New Child Life Program at Wolfson Children’s Hospital in Jacksonville, FL, Helps Young Children Have MRI Scans Without Sedation
Jacksonville, Florida (PRWEB) July 03, 2013
Wolfson Children’s Hospital recently launched a program aimed at reducing the number of pediatric patients undergoing sedation for magnetic resonance imaging (MRI) diagnostic scans.
The program, called “MR--I Am Ready!”, focuses on training and practice designed to familiarize children with the sights and sounds of the MRI scanner and prepares them to lie perfectly still for extended periods of time without sedation. Complete immobility during the procedure is critical for acquiring high-quality images used for diagnosis.
“MR-I Am Ready!” is a joint service of the Child Life and Radiology Departments at Wolfson Children’s Hospital, supported by pediatric anesthesiologists and other pediatric subspecialty physicians with Nemours Children’s Clinic, Jacksonville, and the University of Florida College of Medicine—Jacksonville, who serve on the hospital’s medical staff.

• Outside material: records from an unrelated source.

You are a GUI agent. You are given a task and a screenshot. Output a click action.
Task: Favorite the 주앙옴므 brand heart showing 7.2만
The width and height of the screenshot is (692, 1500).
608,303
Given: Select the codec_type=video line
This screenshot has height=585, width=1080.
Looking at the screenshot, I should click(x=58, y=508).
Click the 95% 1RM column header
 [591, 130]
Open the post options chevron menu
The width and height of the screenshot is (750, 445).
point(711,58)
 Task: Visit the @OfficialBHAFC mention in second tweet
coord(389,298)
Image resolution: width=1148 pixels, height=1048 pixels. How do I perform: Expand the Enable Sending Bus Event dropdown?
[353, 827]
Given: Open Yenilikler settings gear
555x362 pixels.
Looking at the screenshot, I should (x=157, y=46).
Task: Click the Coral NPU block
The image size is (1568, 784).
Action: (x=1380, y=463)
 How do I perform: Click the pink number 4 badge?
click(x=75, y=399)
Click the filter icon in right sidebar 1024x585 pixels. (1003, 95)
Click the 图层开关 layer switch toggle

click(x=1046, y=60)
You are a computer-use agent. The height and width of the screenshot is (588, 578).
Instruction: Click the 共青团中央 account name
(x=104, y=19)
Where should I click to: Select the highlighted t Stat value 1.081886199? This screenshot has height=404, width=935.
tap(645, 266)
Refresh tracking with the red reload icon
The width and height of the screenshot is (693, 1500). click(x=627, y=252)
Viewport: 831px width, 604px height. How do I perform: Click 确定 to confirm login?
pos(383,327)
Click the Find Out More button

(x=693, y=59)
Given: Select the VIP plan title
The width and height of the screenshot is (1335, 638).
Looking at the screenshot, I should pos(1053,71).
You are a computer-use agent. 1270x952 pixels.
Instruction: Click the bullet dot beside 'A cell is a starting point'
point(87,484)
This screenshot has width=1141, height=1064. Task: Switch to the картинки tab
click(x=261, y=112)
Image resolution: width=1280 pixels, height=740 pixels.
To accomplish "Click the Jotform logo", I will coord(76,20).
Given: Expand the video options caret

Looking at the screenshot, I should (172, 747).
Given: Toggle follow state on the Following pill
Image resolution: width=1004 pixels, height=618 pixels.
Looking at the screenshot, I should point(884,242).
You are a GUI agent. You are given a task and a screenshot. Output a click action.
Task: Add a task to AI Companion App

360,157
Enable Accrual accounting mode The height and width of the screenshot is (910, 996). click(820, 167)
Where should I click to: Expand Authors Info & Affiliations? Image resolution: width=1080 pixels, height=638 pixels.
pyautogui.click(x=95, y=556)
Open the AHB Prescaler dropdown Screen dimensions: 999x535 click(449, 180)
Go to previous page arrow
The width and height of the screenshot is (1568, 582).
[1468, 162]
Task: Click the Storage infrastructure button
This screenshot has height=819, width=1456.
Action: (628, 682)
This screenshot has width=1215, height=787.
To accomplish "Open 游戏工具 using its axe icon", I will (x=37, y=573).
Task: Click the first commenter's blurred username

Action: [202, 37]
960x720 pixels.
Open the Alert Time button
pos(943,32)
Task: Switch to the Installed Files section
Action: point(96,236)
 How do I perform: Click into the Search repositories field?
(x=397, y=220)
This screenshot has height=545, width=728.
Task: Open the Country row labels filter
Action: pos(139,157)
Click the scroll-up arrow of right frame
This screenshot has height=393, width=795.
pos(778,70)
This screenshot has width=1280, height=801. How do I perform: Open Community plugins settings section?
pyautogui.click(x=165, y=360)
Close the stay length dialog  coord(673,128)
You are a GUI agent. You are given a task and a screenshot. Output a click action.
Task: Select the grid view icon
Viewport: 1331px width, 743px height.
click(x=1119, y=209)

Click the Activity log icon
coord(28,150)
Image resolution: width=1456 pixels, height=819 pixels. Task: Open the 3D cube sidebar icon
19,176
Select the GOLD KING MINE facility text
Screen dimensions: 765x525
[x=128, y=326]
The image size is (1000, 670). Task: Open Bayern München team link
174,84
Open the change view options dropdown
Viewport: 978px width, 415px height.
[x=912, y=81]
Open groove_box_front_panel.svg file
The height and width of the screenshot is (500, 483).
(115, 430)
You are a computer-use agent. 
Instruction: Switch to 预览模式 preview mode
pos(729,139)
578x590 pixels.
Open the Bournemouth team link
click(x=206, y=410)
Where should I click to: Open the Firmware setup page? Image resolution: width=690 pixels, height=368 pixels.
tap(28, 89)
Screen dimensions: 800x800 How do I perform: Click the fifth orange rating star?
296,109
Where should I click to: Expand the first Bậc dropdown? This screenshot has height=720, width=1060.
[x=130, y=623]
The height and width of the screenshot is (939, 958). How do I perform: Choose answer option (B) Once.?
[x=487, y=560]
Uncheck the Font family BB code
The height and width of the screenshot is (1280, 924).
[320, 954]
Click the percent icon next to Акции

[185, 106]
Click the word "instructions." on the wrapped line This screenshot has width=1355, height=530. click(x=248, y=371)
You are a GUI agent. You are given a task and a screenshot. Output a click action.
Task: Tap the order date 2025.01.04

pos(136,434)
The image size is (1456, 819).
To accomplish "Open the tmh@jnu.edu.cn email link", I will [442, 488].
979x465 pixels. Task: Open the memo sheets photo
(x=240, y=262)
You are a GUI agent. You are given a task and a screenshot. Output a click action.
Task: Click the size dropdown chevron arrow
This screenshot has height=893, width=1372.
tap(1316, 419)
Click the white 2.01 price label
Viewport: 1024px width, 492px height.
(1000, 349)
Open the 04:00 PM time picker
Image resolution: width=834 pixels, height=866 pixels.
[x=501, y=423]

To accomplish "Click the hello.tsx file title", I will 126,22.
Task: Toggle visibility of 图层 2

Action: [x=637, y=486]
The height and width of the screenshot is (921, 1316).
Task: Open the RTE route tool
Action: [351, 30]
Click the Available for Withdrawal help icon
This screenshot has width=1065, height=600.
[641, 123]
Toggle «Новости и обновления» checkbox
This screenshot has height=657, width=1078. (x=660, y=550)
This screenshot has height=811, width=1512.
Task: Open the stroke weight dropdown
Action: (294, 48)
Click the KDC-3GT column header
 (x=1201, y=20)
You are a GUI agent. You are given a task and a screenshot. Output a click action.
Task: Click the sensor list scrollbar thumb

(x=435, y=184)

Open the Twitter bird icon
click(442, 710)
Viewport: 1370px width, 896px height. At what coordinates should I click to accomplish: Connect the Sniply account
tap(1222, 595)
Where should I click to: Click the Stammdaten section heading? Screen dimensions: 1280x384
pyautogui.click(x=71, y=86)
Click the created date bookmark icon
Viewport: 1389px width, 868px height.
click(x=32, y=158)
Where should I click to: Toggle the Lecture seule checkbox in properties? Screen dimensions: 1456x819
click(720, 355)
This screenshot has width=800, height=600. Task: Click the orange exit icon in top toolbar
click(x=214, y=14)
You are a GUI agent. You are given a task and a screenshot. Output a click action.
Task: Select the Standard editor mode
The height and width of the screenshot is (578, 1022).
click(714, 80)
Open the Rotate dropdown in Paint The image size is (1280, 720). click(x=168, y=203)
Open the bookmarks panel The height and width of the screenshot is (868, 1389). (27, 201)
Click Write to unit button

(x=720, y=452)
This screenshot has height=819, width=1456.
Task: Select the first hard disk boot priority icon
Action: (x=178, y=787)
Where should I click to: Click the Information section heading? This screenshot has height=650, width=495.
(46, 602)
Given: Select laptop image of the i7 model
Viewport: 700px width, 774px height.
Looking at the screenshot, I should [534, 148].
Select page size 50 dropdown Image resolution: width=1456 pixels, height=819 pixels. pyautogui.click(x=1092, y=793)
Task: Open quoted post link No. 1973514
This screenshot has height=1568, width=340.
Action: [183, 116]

It is offered free of charge.
The idea for the program began when Salvatore Goodwin, MD, chief of Pediatric Anesthesiology at both Wolfson Children’s and Nemours Children’s Clinic, Jacksonville, sought to lessen the time between referral for an MRI and actually having the procedure performed.
“It was out of a profound desire to make MRIs available on a timelier basis that we started this program,” says Dr.Goodwin. “The number of physicians ordering MRIs is increasing at a rate faster than most children’s hospitals can keep up with.” Often wait times for non-emergency MRI scans can be months due to the need for sedation provided by a board-certified pediatric anesthesiologist.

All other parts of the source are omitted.